Isbell LM, Boudreaux ED, Chimowitz H, et al. BMJ Qual Saf. 2020;29:815–825.
Research has suggested that health care providers’ emotions may impact patient safety. These authors conducted 86 semi-structured interviews with emergency department (ED) nurses and physicians to better understand their emotional triggers, beliefs about emotional influences on patient safety, and emotional management strategies. Patients often triggered both positive and negative emotions; hospital- or systems-level factors primarily triggered negative emotions. Providers were aware that negative emotions can adversely impact clinical decision-making and place patients at risk; future research should explore whether emotional regulation strategies can mitigate these safety risks.
Gill S, Mills PD, Watts BV, et al. J Patient Saf. 2021;17:e898-e903.

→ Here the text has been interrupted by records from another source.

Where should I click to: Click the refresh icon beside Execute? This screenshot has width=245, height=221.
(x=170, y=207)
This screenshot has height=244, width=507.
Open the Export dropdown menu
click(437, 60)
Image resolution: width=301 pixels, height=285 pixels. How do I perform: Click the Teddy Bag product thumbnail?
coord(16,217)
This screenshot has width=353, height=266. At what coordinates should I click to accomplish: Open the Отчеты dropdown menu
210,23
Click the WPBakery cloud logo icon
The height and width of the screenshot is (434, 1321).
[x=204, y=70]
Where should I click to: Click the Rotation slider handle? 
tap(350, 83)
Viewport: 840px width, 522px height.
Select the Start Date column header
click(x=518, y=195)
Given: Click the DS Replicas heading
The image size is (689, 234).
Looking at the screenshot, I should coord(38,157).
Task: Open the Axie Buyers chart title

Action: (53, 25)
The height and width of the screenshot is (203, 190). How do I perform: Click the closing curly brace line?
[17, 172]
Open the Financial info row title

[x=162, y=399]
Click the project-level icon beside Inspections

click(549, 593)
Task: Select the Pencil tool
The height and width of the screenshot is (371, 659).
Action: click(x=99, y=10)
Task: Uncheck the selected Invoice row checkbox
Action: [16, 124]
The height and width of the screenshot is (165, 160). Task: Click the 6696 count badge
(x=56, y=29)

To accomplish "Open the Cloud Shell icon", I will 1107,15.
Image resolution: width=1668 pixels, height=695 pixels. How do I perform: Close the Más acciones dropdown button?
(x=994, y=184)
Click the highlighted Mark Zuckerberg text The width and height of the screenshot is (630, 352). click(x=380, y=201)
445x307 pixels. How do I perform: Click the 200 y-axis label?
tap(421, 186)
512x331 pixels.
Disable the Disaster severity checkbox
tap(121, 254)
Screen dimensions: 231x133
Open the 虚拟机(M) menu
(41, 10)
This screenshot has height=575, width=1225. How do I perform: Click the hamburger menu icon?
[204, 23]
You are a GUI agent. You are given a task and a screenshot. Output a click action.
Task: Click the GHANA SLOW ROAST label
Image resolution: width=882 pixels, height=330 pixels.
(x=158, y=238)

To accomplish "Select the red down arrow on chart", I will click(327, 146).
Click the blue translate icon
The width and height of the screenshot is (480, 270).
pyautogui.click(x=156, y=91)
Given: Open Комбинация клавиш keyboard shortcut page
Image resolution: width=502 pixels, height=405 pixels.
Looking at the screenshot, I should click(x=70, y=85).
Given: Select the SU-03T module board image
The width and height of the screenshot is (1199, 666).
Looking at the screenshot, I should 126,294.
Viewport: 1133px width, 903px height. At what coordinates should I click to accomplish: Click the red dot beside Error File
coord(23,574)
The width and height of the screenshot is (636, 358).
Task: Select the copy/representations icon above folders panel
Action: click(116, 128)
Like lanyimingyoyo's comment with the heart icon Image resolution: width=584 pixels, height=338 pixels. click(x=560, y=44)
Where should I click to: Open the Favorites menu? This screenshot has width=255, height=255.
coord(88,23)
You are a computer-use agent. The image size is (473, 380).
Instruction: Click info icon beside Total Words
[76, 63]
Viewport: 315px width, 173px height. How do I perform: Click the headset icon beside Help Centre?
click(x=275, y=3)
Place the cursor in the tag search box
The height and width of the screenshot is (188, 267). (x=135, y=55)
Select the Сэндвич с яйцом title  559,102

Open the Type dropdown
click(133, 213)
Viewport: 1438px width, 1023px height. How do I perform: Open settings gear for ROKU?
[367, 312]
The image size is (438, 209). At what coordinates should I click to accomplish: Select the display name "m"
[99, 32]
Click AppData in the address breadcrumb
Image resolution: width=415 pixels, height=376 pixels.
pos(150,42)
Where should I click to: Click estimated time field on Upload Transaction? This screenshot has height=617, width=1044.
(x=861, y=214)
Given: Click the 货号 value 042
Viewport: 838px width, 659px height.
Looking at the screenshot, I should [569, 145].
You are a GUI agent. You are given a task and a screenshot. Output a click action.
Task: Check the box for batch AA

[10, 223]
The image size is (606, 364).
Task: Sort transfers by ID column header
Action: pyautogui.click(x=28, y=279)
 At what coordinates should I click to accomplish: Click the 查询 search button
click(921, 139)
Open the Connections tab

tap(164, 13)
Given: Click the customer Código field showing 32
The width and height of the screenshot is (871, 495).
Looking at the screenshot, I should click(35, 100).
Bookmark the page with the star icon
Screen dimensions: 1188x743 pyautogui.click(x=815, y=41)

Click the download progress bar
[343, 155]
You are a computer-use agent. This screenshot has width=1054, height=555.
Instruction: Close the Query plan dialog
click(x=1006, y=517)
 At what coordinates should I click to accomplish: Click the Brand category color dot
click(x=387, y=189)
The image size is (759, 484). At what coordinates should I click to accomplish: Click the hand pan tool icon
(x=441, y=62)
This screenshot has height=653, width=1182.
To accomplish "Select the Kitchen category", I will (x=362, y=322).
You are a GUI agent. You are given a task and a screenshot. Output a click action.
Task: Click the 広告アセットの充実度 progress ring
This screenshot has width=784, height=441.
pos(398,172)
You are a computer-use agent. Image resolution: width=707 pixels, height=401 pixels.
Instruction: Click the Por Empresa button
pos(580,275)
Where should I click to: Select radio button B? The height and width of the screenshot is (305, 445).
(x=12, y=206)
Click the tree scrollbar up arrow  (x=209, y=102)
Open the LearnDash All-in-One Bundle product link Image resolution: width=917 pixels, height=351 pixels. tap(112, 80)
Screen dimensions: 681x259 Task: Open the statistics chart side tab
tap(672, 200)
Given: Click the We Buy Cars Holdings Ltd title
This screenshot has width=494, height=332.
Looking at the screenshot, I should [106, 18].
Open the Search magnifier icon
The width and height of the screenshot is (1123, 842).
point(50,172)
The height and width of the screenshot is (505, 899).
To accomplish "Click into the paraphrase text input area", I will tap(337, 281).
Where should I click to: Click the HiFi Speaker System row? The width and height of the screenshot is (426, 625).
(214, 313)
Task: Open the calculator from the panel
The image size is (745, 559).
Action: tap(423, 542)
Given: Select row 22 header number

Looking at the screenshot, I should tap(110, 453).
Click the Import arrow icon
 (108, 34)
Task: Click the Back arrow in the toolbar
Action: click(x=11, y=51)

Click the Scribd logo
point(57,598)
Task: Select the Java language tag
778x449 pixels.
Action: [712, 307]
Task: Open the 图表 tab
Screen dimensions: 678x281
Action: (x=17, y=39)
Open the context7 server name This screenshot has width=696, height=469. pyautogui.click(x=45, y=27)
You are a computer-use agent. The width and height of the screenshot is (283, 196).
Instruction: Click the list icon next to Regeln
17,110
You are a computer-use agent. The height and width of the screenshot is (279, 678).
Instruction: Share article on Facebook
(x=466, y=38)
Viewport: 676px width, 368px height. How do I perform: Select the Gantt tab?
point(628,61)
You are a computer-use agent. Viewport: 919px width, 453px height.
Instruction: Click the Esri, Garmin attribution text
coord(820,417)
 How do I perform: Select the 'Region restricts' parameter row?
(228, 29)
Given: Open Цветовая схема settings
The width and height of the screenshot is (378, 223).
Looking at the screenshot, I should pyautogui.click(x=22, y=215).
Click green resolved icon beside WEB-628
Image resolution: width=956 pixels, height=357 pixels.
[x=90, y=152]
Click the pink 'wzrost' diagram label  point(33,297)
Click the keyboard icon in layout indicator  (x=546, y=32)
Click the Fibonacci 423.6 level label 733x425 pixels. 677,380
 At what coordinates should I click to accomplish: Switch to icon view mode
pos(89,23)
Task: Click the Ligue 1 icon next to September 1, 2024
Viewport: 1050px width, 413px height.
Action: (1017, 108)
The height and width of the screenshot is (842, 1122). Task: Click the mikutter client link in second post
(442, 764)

This retrospective cohort study used root cause analysis (RCA) to examine safety reports from emergency departments at Veterans Health Administration hospitals over a two-year period. Of the 144 cases identified, the majority involved delays in care (26%), elopements (15%), suicide attempts and deaths (10%), inappropriate discharges (10%) and errors following procedures (10%). RCA revealed that primary contributory factors leading to adverse events were knowledge/educational deficits (11%) and policies/procedures that were either inadequate (11%) or lacking standardization (10%).